Material for this task start

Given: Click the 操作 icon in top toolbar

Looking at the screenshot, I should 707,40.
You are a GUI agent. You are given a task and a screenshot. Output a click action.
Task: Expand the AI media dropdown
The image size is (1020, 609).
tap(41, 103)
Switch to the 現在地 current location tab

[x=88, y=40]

Material for this task end

**Exercise requirements**
Could you update the entries above by replacing "dropdown" with "drop-down menu" wherever it occurs and leaving everything else unchanged?

**Response for this exercise**
Given: Click the 操作 icon in top toolbar

Looking at the screenshot, I should 707,40.
You are a GUI agent. You are given a task and a screenshot. Output a click action.
Task: Expand the AI media drop-down menu
The image size is (1020, 609).
tap(41, 103)
Switch to the 現在地 current location tab

[x=88, y=40]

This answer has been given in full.